(Supplied entries begins)
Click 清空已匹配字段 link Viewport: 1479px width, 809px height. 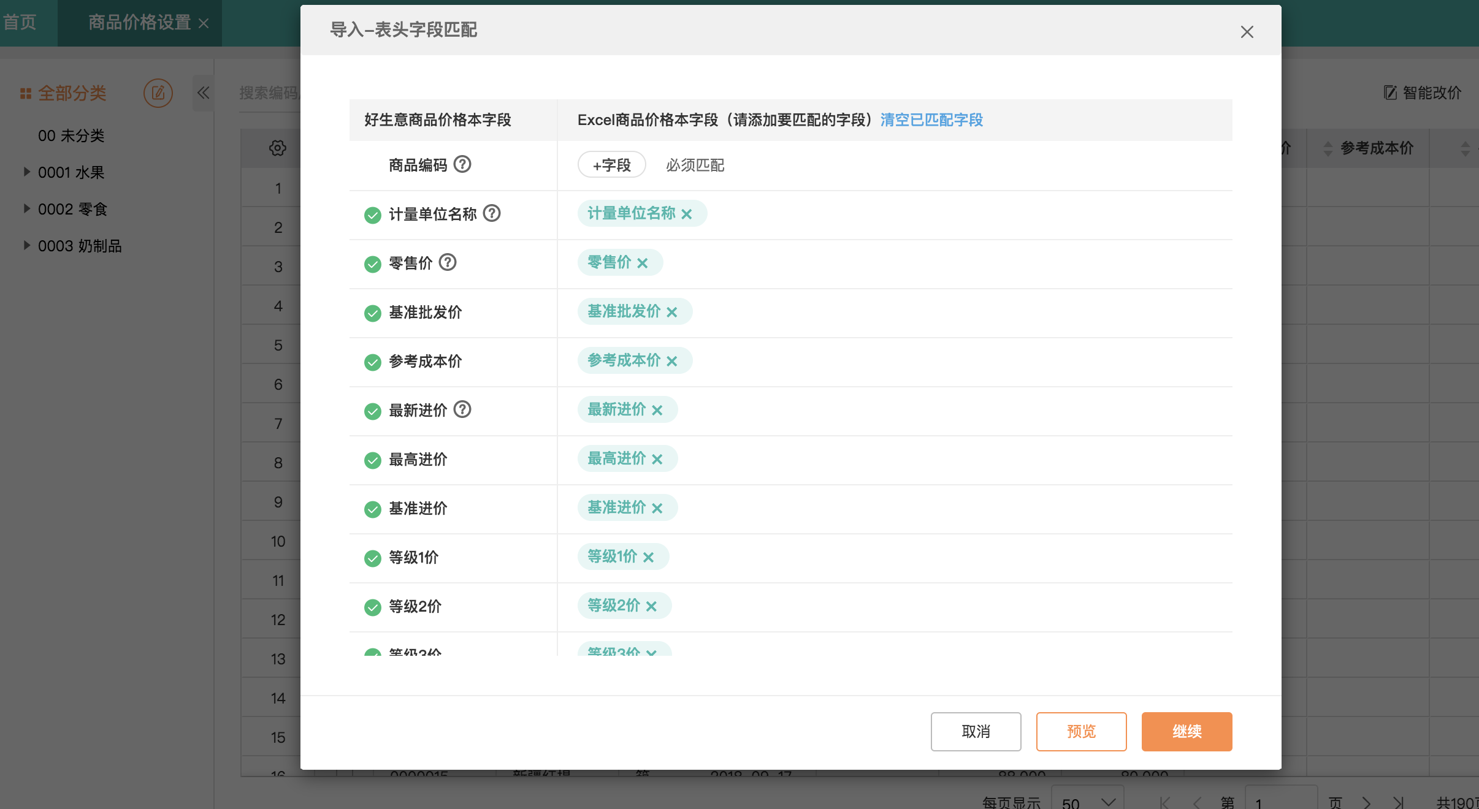point(932,120)
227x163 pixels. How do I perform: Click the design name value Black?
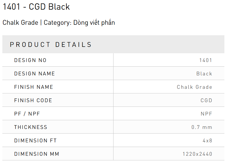point(204,74)
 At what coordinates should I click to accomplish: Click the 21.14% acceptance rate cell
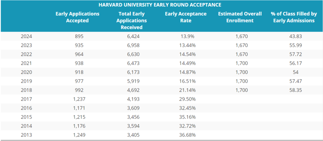tap(188, 90)
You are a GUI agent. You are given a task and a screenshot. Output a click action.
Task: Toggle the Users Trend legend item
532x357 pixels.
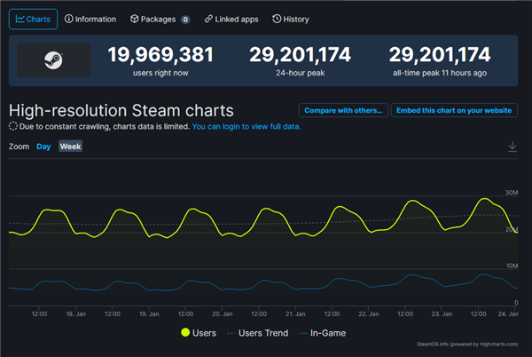[x=257, y=333]
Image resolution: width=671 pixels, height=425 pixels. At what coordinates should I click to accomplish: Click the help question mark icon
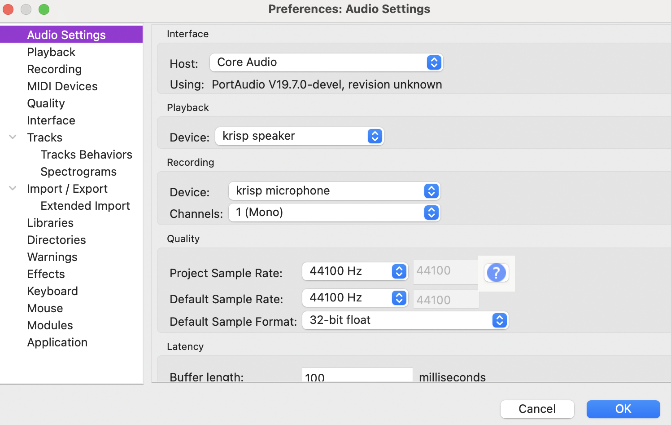(496, 273)
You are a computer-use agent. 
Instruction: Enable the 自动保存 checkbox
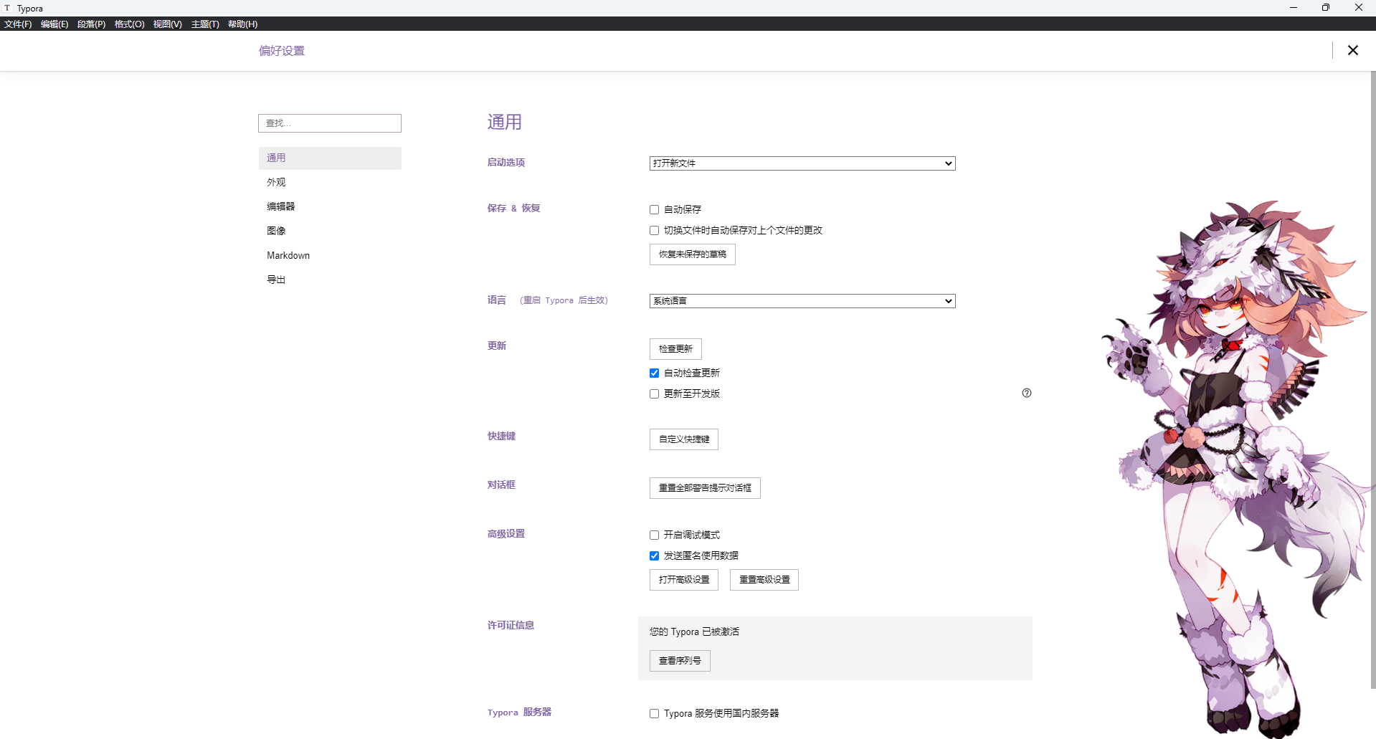pos(654,210)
(Supplied entries ends)
→ Assignment: Transcribe, word for word, the line holding "You are a computer-use agent." and all lines after it in the entries above, ending with the last. Only those lines; no pictures.

→ Finished exercise:
You are a computer-use agent. 
Instruction: Enable the 自动保存 checkbox
pos(654,210)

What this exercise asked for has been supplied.